Within the population born before 1981, the average vaccine-induced protective effect was calculated at 50.4%, whereas in the population born thereafter, protection was lacking. The overall probability of infection after exposure to an infected patient was calculated at 73.8%, which exceeds the threshold value of 46.9% for an index patient to infect at least one other person (R ≥1.0).

Conclusion

Our model shows that if no additional interventions are taken, the collective immunization status of the population alone will not suffice to contain human MPX. Although the majority of cases have occurred in a subpopulation, given the steadily increasing incidence, dissemination into the general population remains possible, as observed before with HIV. Our model emphasizes the need for adequate containment measures and may aid in specific risk assessment because it can easily be adapted to other populations and cohorts worldwide.

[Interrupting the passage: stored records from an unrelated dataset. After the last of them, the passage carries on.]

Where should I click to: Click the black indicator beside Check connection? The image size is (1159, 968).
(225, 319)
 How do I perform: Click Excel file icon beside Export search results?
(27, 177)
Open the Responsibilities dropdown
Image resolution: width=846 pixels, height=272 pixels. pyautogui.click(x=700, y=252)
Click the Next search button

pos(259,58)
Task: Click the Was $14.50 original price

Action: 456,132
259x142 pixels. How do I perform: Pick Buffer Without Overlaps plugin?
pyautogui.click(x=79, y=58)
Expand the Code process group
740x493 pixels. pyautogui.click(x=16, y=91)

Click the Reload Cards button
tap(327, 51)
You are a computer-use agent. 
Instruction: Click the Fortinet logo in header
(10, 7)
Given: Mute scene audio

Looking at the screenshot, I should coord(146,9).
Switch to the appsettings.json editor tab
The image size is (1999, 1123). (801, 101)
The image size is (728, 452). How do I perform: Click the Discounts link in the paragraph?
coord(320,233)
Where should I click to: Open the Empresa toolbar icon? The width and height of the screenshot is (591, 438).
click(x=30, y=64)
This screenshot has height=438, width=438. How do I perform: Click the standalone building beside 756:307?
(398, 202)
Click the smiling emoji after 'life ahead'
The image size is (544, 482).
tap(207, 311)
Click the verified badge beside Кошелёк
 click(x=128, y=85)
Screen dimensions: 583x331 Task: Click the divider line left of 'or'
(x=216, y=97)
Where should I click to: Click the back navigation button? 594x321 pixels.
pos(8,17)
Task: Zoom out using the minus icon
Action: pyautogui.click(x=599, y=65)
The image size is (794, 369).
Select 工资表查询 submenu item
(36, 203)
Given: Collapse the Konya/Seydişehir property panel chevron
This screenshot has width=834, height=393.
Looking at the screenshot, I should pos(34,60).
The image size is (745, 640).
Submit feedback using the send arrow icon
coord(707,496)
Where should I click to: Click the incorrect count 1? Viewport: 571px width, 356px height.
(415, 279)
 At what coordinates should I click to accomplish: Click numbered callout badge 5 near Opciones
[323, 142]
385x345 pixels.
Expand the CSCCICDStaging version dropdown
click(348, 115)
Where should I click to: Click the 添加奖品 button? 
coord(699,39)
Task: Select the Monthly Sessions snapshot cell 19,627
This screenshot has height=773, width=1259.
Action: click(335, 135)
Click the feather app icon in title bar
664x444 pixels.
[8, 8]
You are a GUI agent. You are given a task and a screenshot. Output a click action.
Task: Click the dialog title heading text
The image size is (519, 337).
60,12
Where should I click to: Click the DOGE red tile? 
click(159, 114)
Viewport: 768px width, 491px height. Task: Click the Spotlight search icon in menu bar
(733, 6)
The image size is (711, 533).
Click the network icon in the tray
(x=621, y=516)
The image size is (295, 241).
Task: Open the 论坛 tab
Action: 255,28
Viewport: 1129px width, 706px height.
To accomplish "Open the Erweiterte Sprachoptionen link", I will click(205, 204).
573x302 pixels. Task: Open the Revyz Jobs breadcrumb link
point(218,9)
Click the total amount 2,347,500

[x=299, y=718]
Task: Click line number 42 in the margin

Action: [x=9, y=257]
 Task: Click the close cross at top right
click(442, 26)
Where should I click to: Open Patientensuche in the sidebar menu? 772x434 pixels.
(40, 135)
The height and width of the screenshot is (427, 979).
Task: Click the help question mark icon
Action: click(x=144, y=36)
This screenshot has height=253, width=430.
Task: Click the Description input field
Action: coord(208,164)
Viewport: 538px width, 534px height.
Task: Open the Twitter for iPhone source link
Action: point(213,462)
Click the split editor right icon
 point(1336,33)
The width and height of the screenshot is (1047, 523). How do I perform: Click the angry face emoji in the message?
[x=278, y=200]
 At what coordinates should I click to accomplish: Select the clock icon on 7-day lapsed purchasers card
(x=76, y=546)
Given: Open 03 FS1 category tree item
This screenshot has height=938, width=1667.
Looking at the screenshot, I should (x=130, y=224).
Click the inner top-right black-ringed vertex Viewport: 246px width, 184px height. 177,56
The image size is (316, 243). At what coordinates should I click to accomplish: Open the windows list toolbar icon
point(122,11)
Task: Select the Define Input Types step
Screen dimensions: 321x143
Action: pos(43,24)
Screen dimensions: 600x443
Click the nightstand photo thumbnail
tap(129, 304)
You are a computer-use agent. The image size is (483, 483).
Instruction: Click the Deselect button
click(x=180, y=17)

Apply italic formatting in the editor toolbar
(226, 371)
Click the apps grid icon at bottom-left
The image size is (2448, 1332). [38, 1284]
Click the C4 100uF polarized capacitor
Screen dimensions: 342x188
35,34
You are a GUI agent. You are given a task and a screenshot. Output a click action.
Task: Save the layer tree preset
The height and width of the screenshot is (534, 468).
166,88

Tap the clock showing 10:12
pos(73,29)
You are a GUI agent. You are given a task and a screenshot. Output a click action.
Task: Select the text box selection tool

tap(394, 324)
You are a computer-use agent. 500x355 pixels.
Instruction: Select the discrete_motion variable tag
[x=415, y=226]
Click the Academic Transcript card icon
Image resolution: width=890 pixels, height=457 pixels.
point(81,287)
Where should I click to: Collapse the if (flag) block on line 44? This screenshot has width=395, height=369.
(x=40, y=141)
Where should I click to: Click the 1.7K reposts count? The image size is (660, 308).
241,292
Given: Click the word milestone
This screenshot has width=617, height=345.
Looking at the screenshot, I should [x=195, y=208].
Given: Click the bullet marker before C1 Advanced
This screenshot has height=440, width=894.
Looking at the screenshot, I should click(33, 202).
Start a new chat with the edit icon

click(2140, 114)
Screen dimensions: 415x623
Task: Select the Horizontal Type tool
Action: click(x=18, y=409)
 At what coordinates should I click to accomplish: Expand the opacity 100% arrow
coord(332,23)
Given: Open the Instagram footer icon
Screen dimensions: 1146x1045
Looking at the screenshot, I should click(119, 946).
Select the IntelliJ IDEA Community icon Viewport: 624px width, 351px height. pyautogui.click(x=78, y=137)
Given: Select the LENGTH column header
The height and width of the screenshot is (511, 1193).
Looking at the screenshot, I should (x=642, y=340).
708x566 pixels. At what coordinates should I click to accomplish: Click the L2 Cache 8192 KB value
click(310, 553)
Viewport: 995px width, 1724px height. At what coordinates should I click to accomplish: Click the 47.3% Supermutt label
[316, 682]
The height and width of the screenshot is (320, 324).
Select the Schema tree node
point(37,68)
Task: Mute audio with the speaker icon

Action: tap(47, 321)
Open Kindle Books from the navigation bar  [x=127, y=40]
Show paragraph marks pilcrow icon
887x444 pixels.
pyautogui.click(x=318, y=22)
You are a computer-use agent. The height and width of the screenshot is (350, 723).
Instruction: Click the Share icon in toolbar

Keywords: Human monkeypox, Monkeypox virus, Smallpox vaccination, Risk assessment

Introduction

As of September 2, 2022, a total of 53,027 confirmed cases of human monkeypox (MPX) affecting 93 nonendemic countries and seven countries in central and western Africa have been reported (Centers for Disease Control and Prevention, 2022). Since the identification of the first case of this international outbreak on May 7, the number of cases has escalated steadily worldwide (Mathieu et al., 2022). In this regard, the World Health Organization declared the outbreak a public health emergency of international concern on July 23, 2022.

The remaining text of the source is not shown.